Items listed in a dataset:

########################################

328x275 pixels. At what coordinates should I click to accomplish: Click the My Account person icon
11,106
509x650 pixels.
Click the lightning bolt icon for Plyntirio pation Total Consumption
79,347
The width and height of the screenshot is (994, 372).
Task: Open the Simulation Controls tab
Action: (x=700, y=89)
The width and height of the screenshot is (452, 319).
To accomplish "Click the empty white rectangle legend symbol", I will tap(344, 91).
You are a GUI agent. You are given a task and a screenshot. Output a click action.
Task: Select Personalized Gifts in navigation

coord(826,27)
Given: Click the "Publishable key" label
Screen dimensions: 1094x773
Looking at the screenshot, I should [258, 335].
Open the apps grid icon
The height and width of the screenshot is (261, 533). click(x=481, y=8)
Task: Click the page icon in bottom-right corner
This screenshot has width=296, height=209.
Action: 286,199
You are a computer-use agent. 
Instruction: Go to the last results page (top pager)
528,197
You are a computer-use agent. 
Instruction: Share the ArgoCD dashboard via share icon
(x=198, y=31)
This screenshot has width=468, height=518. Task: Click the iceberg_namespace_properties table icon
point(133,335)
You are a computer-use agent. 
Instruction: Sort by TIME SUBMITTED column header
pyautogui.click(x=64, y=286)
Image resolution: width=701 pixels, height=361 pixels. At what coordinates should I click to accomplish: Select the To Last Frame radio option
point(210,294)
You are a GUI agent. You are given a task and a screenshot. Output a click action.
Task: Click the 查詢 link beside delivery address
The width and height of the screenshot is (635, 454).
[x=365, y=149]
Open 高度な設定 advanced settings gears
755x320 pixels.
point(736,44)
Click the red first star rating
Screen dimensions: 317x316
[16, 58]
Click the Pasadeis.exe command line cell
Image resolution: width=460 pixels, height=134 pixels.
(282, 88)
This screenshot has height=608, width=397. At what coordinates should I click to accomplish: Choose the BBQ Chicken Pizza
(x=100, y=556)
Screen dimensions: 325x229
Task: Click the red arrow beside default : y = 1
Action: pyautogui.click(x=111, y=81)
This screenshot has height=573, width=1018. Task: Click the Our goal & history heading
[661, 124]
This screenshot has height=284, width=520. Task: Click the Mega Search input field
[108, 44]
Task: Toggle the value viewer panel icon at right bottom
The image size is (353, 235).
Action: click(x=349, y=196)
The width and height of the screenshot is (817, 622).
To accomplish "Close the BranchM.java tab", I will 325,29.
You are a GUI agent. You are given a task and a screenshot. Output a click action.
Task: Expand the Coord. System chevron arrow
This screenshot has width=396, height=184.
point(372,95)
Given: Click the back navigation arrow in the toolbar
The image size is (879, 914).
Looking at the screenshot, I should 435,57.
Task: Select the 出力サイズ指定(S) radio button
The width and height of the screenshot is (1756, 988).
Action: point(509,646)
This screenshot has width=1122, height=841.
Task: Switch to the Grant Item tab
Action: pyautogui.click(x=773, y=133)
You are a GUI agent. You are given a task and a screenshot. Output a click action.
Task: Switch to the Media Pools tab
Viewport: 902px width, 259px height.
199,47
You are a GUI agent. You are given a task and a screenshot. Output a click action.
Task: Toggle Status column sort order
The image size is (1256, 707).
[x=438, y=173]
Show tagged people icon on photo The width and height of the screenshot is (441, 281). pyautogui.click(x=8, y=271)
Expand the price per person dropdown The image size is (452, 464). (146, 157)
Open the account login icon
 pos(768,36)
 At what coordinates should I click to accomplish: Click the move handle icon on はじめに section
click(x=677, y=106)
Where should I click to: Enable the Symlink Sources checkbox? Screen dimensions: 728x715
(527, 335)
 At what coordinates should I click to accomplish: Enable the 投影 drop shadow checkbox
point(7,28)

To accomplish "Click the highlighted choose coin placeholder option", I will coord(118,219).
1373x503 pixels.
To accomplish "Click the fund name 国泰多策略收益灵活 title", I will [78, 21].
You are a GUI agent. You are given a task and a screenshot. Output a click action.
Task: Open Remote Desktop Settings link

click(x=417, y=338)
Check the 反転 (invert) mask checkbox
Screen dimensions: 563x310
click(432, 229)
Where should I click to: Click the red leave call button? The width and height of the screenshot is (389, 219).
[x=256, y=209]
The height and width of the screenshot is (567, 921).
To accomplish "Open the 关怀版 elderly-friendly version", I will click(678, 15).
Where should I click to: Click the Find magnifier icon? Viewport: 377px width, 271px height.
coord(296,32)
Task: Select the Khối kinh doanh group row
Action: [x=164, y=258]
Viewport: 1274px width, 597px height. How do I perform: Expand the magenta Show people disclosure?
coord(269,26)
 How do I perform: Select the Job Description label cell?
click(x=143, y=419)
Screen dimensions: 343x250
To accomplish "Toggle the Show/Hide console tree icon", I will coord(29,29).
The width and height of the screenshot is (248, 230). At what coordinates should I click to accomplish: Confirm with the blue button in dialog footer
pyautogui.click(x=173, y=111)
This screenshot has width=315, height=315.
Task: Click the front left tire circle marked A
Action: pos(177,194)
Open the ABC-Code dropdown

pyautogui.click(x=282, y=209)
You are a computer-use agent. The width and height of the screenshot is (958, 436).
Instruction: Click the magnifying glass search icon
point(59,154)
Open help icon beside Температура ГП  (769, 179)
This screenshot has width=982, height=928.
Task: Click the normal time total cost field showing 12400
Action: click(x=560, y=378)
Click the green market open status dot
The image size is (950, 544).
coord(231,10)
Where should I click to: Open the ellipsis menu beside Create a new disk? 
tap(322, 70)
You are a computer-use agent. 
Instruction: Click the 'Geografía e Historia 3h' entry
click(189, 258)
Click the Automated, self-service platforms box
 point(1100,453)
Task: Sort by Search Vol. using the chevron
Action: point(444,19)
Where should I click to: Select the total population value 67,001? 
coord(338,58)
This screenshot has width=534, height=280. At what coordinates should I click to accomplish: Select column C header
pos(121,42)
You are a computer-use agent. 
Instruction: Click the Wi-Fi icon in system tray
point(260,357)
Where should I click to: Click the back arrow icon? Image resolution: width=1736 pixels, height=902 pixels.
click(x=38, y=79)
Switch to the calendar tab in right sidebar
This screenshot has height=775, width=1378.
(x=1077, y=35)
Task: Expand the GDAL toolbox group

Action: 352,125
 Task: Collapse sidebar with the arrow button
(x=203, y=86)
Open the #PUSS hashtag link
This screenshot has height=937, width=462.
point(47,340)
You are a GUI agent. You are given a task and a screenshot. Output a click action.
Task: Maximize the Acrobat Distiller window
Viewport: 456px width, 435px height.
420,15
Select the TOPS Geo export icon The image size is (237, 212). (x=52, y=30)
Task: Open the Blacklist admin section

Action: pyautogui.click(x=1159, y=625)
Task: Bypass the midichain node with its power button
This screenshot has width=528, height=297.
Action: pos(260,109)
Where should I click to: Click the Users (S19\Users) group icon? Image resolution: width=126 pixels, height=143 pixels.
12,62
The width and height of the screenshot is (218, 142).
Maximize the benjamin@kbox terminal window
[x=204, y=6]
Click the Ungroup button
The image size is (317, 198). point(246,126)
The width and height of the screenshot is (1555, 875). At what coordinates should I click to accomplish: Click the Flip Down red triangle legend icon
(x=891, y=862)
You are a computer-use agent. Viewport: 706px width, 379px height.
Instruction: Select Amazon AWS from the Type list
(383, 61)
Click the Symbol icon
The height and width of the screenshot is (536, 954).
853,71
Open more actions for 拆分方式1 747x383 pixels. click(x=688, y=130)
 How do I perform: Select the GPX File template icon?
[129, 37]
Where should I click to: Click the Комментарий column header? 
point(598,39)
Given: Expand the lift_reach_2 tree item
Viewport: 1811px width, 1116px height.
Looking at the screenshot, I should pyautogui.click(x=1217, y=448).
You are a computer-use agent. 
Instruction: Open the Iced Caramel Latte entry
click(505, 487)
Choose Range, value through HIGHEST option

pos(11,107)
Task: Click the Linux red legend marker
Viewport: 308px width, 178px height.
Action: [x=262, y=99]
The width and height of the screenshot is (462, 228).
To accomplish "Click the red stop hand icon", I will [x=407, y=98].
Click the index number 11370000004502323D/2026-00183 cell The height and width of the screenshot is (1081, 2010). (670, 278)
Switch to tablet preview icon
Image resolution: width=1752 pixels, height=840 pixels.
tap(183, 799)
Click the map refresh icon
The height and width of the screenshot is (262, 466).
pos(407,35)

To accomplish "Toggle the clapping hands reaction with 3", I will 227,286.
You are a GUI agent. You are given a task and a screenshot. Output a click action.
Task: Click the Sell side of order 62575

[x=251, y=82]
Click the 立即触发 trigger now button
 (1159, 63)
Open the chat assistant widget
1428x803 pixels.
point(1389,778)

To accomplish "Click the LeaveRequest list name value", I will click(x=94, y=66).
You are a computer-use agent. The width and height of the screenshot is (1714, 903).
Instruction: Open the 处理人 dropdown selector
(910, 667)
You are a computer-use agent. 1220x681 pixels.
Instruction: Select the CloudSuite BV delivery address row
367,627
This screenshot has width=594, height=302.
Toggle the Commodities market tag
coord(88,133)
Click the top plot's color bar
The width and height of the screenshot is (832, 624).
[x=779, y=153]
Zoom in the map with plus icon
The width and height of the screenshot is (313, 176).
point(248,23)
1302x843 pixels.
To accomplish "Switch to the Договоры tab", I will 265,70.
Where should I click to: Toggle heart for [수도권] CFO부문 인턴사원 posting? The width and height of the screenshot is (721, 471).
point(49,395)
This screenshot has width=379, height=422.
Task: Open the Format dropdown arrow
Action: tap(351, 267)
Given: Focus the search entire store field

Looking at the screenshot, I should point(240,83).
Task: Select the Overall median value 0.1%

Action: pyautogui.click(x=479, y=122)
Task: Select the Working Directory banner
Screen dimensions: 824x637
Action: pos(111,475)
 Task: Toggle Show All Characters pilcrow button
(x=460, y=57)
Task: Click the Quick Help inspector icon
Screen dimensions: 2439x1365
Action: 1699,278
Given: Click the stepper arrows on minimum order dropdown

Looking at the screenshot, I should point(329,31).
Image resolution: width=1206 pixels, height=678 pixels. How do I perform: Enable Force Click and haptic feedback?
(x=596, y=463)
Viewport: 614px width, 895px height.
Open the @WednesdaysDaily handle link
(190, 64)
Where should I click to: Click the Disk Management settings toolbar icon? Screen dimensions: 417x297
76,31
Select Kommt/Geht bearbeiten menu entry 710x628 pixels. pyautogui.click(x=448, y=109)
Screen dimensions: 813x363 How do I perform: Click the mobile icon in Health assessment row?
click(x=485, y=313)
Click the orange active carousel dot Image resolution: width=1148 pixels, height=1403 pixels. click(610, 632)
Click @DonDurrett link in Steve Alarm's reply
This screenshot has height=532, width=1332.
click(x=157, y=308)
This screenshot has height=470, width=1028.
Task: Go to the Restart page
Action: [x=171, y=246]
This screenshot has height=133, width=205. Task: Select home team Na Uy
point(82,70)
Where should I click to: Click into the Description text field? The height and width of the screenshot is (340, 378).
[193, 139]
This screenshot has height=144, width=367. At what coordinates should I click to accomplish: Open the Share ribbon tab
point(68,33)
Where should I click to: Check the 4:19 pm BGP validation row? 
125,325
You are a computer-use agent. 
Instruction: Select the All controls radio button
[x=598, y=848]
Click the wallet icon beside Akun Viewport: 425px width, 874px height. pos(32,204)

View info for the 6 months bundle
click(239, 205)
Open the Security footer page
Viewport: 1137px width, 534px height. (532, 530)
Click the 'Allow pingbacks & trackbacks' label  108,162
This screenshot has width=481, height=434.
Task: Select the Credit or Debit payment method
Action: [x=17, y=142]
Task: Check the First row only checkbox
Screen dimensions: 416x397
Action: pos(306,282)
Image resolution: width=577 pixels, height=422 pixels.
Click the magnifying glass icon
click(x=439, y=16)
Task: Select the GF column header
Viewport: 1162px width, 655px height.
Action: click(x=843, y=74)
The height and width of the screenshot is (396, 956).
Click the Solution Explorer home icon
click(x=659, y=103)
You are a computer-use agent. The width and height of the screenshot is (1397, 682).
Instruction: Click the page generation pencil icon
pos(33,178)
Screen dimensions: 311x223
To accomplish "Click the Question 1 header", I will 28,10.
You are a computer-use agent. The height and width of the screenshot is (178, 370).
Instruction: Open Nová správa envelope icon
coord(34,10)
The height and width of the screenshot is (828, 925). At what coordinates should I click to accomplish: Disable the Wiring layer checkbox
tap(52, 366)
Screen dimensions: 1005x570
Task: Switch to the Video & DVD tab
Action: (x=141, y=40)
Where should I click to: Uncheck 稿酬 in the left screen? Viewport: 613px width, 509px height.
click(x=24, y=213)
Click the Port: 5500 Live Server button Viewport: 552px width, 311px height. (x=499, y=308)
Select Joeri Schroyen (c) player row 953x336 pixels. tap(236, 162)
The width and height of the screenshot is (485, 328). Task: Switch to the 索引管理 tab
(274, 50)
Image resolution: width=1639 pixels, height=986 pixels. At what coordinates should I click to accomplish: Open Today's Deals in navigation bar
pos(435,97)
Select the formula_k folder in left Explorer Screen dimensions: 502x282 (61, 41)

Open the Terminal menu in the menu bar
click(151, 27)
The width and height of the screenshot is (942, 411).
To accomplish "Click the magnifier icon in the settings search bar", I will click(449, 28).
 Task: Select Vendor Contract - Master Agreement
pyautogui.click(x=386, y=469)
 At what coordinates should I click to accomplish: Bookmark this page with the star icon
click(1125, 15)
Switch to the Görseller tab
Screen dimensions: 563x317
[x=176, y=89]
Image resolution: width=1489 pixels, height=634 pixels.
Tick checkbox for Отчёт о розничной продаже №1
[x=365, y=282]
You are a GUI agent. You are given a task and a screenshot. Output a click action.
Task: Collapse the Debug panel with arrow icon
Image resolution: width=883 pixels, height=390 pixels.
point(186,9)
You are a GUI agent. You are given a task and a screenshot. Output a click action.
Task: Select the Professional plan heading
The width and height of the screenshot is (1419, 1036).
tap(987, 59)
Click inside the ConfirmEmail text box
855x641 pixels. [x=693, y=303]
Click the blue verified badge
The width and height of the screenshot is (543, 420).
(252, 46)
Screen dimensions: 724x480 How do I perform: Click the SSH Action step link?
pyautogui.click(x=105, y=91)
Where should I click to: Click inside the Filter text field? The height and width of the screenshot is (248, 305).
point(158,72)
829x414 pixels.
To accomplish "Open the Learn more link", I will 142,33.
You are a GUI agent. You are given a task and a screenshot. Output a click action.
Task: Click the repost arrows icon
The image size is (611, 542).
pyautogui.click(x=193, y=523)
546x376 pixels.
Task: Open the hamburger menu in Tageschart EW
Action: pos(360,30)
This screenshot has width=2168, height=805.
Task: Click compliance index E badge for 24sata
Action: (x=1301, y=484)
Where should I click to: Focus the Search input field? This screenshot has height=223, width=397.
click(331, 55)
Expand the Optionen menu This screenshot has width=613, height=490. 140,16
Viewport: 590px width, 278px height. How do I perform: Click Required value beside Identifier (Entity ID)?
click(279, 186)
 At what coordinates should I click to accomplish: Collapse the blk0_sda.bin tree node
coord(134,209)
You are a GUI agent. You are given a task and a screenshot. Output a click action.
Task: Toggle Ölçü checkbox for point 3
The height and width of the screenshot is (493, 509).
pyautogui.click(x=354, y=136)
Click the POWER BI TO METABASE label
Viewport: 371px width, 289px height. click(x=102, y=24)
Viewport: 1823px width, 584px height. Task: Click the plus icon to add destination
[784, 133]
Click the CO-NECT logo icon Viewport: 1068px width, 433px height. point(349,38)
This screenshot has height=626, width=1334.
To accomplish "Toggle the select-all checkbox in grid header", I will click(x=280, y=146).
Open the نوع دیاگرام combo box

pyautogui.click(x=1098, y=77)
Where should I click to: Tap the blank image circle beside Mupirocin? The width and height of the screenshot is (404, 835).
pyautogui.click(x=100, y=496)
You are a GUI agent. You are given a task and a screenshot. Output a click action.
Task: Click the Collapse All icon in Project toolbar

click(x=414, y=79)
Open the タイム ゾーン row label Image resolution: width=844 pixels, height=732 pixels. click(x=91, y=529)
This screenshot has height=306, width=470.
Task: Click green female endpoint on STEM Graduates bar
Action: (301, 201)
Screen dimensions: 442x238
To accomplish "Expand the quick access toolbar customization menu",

########################################

Task brief:
How many lines of the rows above contain the string "address"? Reply with the number alone.

Answer for this exercise:
2